Washington D.C. – Wochen nach den Ausschreitungen im Kapitol ist die Lage in den USA weiterhin angespannt. Das ist zumindest die Einschätzung von „Homeland Security“. Am Mittwoch (27.01.2021) gab das US-Ministerium für Innere Sicherheit eine Warnung an die Öffentlichkeit heraus. „Ideologisch motivierte, gewalttätige Extremisten“ seien nach der Vereidigung von Joe Biden als US-Präsident eine zunehmende Bedrohung. Angetrieben wird ihr Ärger von „falschen Narrativen“.

Diese Bedrohung könne noch „über die kommenden Wochen bestehen bleiben“, heißt es in einer Bekanntmachung. Von politisch „Rechten“ oder „Linken“ ist allerdings nicht die Rede. Dass weitere Gewalt bevorsteht, davon gehen auch Anhänger:innen von Donald Trump selbst aus. In einem Interview mit „Vice“ äußert sich ein junger Unterstützer des Ex-Präsidenten, der am 6. Januar in Washington dabei war. Er ist sich sicher: „Irgendetwas wird passieren.“

Nach den Ausschreitungen in Washington am 6. Januar befürchtet das US-Ministerium für Innere Sicherheit eine Zunahme an politisch motivierter Gewalt.

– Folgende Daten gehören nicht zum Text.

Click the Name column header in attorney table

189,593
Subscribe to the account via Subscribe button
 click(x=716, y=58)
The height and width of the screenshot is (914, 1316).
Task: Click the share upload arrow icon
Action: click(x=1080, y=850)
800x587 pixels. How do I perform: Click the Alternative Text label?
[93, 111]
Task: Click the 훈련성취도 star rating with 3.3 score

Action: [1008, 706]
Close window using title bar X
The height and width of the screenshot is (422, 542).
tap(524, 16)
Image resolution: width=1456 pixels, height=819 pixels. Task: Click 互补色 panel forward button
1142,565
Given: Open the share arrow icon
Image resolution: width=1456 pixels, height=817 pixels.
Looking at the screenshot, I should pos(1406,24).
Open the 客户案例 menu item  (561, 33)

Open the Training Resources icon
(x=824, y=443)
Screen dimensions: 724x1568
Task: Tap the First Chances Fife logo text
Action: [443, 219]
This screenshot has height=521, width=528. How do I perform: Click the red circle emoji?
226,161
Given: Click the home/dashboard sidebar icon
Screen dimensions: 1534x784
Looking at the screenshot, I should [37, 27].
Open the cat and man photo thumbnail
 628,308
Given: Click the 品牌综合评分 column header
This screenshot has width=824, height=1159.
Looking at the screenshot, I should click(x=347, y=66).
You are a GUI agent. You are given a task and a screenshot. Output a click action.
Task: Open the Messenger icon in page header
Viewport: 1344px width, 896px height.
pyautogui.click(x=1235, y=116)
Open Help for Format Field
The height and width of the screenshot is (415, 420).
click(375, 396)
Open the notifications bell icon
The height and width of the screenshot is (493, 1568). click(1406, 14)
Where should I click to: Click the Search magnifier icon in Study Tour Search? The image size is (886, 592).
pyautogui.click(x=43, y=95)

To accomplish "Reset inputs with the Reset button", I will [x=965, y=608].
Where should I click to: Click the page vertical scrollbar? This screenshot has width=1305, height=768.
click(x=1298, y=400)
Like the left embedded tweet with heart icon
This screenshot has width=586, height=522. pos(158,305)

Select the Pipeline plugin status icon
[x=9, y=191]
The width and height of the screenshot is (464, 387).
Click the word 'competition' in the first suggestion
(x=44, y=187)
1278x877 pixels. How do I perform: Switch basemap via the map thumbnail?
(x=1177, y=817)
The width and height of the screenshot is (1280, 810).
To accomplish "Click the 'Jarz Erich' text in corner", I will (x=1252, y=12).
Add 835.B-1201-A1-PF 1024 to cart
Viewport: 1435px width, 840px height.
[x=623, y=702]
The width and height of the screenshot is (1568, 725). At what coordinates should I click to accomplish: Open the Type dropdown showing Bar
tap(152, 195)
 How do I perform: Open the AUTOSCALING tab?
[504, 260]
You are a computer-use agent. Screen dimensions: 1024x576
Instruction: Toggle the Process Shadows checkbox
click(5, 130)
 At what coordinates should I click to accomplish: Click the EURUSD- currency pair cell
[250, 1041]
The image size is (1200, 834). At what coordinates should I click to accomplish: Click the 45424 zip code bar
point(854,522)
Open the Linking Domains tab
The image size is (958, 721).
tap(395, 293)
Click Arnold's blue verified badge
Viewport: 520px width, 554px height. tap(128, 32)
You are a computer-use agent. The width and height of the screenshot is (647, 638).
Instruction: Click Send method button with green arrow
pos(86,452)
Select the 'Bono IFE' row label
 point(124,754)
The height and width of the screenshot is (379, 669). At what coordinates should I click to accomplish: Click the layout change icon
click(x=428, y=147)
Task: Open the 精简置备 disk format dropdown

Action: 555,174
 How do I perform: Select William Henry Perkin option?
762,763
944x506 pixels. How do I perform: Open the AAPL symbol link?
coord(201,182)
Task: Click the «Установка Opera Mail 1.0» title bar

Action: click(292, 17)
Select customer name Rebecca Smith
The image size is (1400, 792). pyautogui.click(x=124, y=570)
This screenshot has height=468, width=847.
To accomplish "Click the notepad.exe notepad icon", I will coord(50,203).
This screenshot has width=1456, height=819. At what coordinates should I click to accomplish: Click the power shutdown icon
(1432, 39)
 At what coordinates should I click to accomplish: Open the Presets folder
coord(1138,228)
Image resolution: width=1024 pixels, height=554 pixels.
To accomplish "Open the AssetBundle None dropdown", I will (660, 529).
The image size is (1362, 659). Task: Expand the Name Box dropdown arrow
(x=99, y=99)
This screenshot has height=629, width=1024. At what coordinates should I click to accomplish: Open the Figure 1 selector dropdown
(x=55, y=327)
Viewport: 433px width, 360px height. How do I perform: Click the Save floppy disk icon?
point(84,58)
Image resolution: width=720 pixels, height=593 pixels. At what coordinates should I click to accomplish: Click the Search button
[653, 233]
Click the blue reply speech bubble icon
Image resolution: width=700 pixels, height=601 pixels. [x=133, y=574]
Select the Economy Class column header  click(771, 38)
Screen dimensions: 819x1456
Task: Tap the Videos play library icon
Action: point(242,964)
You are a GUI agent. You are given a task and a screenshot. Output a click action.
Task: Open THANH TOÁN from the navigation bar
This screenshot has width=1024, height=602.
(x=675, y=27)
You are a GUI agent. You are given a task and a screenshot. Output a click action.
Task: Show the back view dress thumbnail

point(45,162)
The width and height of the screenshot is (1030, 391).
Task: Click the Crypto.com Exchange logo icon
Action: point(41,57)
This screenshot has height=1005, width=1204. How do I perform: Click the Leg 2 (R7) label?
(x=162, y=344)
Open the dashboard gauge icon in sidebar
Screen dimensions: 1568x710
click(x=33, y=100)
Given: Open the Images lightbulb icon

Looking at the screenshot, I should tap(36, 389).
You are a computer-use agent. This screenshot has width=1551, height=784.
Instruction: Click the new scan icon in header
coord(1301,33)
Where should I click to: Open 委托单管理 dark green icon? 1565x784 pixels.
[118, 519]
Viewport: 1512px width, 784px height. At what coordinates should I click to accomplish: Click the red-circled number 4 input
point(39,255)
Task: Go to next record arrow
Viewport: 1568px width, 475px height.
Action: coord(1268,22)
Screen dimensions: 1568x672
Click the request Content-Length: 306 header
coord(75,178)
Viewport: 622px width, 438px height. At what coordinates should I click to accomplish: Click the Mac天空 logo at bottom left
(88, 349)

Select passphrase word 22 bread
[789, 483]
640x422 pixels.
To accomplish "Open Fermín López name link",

USA: Anhänger von Donald Trump rechnet mit weiterer Gewalt

Aus Angst vor dem FBI und negativen Reaktionen in seiner Heimat Arizona möchte der selbsterklärte „Familienmensch“ unerkannt bleiben. Der „durchschnittliche, alltägliche Vororts-Verschwörungstheoretiker“, wie ihn „Vice“ ankündigt, soll mehrere Tausend Meilen durch die USA gefahren sein, um für Donald Trump zu demonstrieren. „Ich bin ein Konservativer und ein Patriot. Ich liebe es, wie unsere Gesetze und unser Justizsystem funktionieren“, teilt er gleich zu Beginn des Interviews mit.

„Unglaublich, dass Sie das sagen“, findet Reporter Michael Moynihan und fordert den Trump-Fan heraus: „Dieser Ort, an dem Sie waren. Dort hat es einen Moment extremer Gesetzlosigkeit gegeben.“ „Ich glaube, dass das daran liegt, dass das Justizsystem nicht funktioniert“, antwortet der Mann aus Arizona. „Nicht an aufwieglerischen, Polizisten attackierenden, QAnon-Horn-Psychopathen?“, fragt der Vice-Journalist. Das sei nämlich die generelle Idee, die Leute von Teilnehmern solcher Rallys haben.

„Naja, das ist die erste Rally, bei der so etwas passiert ist“, behauptet der junge Republikaner. „Ich glaube, dass viele Konservative einfach wütend waren und ein Ventil brauchten. Und jemand hat ihnen dieses Ventil gegeben.“ Moynihan ist verdutzt: „Ich glaube nicht, dass jemand ihnen dieses Ventil gegeben hat. Sie haben es sich einfach genommen“, behauptet der Reporter. „Naja, wer auch immer die Fenster eingeschlagen und angefangen hat“, entgegnet der Trump-Fan. „Die meisten Konservativen sind ziemliche Angsthasen. Sie sitzen nur da, legen ihre Flaggen ab und gehen wütend nach Hause“, ergänzt er.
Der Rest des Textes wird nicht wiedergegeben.